[Data records]
____________

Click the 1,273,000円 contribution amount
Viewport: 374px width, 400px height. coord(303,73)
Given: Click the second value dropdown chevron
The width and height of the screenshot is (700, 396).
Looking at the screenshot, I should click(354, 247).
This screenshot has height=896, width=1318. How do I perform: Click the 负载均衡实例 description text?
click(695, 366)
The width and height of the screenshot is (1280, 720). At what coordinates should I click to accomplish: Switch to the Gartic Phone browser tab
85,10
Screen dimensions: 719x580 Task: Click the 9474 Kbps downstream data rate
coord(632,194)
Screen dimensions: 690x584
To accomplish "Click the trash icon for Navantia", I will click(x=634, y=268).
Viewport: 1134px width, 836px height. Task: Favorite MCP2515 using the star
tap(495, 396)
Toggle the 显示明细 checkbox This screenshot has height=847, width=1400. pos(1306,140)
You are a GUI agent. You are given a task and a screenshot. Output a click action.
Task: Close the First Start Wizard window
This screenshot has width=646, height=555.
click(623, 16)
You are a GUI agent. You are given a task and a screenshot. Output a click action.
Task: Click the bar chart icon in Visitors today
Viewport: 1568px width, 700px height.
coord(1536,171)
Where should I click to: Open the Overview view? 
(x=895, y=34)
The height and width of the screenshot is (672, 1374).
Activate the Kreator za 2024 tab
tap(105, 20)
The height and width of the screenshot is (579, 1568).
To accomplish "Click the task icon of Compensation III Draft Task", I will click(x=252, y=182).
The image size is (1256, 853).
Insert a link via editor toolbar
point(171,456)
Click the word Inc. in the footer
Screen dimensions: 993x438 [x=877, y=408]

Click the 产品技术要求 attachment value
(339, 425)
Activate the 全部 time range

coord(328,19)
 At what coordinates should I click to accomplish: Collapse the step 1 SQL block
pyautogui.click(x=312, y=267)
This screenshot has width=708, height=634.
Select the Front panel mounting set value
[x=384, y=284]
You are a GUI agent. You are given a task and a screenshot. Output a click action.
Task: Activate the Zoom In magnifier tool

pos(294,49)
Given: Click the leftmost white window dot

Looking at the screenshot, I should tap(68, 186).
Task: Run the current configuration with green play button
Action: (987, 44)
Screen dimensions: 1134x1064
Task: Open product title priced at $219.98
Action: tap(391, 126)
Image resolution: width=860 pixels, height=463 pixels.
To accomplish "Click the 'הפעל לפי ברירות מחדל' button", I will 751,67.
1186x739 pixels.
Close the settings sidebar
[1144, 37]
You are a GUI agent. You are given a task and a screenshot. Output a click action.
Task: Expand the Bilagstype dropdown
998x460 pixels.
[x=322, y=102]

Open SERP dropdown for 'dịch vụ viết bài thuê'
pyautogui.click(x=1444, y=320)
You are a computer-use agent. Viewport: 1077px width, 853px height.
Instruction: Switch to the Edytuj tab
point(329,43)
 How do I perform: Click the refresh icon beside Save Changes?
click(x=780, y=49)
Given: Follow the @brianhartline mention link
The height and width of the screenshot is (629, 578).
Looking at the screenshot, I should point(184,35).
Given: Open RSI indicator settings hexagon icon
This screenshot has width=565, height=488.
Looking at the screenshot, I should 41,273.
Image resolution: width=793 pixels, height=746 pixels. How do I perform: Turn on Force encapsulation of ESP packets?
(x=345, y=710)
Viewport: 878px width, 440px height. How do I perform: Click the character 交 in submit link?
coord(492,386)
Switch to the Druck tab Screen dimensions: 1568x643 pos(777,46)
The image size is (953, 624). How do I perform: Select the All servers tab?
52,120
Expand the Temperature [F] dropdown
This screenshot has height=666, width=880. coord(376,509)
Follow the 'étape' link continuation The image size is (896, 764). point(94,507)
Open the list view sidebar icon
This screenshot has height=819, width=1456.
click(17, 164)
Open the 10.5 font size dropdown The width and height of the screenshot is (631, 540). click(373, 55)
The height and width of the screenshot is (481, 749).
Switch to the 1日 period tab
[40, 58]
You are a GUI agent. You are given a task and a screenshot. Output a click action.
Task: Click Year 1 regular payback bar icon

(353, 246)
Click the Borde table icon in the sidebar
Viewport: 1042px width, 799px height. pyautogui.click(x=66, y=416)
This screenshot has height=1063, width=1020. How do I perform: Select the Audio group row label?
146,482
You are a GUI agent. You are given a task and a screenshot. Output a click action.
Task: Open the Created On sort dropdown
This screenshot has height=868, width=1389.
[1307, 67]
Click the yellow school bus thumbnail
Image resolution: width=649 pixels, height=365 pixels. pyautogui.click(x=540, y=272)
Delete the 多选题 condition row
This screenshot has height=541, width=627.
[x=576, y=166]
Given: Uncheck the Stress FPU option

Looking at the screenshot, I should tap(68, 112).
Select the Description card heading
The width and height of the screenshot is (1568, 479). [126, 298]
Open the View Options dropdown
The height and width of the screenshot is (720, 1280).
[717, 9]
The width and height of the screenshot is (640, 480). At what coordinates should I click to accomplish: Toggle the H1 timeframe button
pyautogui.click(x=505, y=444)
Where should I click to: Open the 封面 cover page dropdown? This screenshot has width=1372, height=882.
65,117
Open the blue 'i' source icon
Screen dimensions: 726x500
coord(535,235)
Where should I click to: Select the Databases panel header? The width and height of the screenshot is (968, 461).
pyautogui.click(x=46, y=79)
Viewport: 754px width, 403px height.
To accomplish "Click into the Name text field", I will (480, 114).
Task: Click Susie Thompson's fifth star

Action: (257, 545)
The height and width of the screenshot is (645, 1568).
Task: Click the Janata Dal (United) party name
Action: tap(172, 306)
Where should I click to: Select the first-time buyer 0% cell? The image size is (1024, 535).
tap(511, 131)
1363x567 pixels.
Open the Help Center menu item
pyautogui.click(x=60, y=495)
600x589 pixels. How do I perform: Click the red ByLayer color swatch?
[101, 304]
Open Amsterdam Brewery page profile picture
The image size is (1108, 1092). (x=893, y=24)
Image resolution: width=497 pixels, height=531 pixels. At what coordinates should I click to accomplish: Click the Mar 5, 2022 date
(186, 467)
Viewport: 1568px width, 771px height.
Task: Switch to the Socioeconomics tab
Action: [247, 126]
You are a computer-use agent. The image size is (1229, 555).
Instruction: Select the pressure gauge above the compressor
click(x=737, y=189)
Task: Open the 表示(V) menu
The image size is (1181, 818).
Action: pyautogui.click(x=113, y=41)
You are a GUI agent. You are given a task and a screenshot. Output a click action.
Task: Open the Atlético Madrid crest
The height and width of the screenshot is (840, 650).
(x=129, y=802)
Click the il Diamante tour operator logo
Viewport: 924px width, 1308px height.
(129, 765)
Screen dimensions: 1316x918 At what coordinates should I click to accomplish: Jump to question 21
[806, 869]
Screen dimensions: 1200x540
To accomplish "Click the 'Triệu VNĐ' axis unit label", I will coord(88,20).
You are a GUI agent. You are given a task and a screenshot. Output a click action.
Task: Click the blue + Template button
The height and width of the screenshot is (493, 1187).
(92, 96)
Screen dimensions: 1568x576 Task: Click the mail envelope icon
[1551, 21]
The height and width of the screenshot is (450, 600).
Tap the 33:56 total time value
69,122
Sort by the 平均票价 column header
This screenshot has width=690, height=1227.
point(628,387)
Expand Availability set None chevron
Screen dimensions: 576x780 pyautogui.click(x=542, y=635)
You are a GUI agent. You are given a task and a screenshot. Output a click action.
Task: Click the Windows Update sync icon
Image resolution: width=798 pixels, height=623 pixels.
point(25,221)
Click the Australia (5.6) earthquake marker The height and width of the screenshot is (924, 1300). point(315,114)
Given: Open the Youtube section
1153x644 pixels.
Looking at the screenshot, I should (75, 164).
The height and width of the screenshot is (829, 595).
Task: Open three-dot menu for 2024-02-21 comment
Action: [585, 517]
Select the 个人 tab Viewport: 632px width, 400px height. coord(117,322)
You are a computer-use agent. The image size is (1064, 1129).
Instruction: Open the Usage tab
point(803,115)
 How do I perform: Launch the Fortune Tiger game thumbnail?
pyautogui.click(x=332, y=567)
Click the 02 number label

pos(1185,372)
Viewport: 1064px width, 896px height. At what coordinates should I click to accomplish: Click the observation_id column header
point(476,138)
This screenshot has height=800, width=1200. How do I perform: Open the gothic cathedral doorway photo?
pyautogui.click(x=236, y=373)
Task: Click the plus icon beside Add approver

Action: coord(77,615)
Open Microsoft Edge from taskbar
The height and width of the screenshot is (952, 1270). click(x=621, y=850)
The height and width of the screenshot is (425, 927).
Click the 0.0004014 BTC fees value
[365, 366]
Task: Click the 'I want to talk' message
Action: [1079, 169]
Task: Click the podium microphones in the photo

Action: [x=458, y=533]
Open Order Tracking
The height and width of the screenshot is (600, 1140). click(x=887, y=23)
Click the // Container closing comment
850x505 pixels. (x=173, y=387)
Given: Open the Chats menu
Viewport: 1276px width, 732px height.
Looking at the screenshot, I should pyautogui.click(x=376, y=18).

____________

- Aim of the task -
All that belongs in your answer is the stretch of entries above from the line with "Task: Click the plus icon beside Add approver" through the line with "Given: Open the Chats menu", printed exactly.

- Completed exercise -
Task: Click the plus icon beside Add approver

Action: coord(77,615)
Open Microsoft Edge from taskbar
The height and width of the screenshot is (952, 1270). click(x=621, y=850)
The height and width of the screenshot is (425, 927).
Click the 0.0004014 BTC fees value
[365, 366]
Task: Click the 'I want to talk' message
Action: [1079, 169]
Task: Click the podium microphones in the photo

Action: [x=458, y=533]
Open Order Tracking
The height and width of the screenshot is (600, 1140). click(x=887, y=23)
Click the // Container closing comment
850x505 pixels. (x=173, y=387)
Given: Open the Chats menu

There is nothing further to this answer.